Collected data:

────────

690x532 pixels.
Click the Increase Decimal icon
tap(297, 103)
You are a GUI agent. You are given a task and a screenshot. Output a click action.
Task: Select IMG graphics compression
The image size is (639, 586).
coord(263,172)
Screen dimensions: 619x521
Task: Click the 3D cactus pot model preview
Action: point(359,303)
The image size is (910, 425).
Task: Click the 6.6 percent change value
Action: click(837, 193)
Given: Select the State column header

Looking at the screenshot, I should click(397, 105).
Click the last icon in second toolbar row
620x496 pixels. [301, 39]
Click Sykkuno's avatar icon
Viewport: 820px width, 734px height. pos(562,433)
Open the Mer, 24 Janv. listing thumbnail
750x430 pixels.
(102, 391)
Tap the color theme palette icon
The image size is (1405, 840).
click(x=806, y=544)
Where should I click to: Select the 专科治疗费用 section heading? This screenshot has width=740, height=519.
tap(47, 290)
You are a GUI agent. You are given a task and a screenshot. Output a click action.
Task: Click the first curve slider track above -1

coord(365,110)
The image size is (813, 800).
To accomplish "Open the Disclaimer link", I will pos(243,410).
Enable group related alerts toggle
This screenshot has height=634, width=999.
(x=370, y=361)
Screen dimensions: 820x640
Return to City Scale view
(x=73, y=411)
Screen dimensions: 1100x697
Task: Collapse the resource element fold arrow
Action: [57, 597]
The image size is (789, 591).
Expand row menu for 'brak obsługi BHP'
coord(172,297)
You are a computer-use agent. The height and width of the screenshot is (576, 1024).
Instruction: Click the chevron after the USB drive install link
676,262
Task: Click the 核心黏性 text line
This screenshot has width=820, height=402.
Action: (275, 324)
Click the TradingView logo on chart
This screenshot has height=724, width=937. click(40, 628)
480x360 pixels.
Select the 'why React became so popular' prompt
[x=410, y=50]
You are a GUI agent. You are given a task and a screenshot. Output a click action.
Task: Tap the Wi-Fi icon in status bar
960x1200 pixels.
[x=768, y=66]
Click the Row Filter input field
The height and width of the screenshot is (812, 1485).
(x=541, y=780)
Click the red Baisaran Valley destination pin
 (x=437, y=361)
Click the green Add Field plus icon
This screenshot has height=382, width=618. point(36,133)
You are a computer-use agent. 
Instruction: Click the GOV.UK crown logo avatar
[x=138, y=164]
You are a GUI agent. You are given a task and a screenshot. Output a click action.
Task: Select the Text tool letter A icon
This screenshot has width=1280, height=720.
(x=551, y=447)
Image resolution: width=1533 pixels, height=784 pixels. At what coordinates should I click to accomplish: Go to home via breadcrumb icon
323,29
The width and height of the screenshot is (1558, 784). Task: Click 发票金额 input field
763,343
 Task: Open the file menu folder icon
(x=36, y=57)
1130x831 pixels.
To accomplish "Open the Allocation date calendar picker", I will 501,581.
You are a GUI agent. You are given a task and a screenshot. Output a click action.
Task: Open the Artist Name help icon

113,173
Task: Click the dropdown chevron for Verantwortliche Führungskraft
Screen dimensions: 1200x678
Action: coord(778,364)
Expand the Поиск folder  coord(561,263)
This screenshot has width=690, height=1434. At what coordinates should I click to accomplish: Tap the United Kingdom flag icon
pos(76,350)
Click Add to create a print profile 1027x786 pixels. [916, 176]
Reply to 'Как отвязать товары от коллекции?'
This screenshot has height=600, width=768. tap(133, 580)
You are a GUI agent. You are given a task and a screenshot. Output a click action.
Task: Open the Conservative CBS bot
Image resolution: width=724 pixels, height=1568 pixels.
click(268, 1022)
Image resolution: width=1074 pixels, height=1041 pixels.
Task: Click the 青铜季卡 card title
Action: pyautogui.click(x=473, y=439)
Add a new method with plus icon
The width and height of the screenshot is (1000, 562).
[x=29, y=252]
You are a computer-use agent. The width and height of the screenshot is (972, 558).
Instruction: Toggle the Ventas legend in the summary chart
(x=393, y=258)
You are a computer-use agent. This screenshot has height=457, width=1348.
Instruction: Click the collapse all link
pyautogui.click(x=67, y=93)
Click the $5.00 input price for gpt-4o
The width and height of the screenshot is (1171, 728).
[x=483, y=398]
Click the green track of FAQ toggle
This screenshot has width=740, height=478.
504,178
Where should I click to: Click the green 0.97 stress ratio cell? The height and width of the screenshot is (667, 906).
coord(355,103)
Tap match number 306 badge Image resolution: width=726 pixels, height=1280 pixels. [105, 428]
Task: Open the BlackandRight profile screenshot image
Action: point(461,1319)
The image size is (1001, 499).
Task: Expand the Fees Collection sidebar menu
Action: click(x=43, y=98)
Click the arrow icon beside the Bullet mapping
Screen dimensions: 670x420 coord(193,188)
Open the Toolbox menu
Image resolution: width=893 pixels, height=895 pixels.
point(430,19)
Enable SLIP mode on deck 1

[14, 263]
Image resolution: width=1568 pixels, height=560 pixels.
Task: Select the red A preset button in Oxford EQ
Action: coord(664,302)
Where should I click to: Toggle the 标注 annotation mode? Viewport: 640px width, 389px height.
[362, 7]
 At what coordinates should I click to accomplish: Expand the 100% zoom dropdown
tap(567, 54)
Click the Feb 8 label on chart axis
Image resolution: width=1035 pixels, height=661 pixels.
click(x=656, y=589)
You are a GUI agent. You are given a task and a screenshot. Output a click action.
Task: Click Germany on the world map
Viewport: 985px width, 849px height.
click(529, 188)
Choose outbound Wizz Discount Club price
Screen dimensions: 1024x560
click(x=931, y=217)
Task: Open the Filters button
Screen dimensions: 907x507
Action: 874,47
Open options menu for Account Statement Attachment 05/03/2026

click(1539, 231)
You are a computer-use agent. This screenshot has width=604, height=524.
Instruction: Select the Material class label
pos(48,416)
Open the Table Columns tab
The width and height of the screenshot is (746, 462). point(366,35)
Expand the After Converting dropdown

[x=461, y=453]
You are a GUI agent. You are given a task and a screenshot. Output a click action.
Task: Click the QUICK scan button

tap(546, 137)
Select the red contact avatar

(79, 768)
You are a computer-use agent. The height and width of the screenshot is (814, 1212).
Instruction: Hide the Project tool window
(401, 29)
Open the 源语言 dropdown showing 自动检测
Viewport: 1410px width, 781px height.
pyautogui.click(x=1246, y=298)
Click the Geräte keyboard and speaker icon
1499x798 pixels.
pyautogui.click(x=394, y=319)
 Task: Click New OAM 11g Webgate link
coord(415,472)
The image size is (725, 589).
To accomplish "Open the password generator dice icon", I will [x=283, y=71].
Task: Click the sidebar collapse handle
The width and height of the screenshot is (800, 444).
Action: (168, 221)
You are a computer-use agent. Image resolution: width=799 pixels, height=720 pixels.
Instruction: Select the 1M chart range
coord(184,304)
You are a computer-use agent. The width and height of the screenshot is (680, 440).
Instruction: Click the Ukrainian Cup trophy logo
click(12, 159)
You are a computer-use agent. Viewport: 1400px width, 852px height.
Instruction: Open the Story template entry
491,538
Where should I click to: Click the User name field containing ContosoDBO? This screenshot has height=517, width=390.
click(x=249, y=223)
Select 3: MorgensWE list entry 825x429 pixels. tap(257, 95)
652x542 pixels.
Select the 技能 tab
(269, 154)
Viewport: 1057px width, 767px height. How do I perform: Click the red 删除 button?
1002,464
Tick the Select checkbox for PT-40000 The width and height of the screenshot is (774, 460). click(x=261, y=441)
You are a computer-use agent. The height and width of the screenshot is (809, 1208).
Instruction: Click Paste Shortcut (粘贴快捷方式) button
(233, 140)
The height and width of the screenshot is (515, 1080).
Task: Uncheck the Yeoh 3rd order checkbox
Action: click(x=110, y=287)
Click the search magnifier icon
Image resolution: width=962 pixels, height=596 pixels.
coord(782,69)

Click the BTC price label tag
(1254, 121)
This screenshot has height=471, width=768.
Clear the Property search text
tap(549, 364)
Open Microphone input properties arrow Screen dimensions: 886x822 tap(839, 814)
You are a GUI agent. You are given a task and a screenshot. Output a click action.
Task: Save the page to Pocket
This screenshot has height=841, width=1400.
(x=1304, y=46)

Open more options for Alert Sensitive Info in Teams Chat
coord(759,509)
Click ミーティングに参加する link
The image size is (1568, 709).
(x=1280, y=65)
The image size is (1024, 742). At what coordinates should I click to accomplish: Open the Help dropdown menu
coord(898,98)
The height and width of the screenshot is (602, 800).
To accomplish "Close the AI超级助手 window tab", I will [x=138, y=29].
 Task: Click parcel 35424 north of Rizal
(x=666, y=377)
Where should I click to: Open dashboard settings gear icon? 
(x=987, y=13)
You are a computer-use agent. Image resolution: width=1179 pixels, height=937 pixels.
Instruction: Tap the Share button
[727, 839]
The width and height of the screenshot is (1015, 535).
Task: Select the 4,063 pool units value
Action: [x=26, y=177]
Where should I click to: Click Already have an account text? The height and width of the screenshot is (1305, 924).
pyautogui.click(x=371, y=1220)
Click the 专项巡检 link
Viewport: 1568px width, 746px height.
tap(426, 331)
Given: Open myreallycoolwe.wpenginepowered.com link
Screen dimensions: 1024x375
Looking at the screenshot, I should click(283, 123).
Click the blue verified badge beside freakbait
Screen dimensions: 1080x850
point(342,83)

────────

## DIRECTIONS
In the entries above, the lines from the one bearing "Where should I click to: Select" up to and including the one bearing "Enable group related alerts toggle" should be transcribed exactly; no other line is wanted.

## TASK SOLUTION
Where should I click to: Select the 专科治疗费用 section heading? This screenshot has width=740, height=519.
tap(47, 290)
You are a GUI agent. You are given a task and a screenshot. Output a click action.
Task: Click the first curve slider track above -1

coord(365,110)
The image size is (813, 800).
To accomplish "Open the Disclaimer link", I will pos(243,410).
Enable group related alerts toggle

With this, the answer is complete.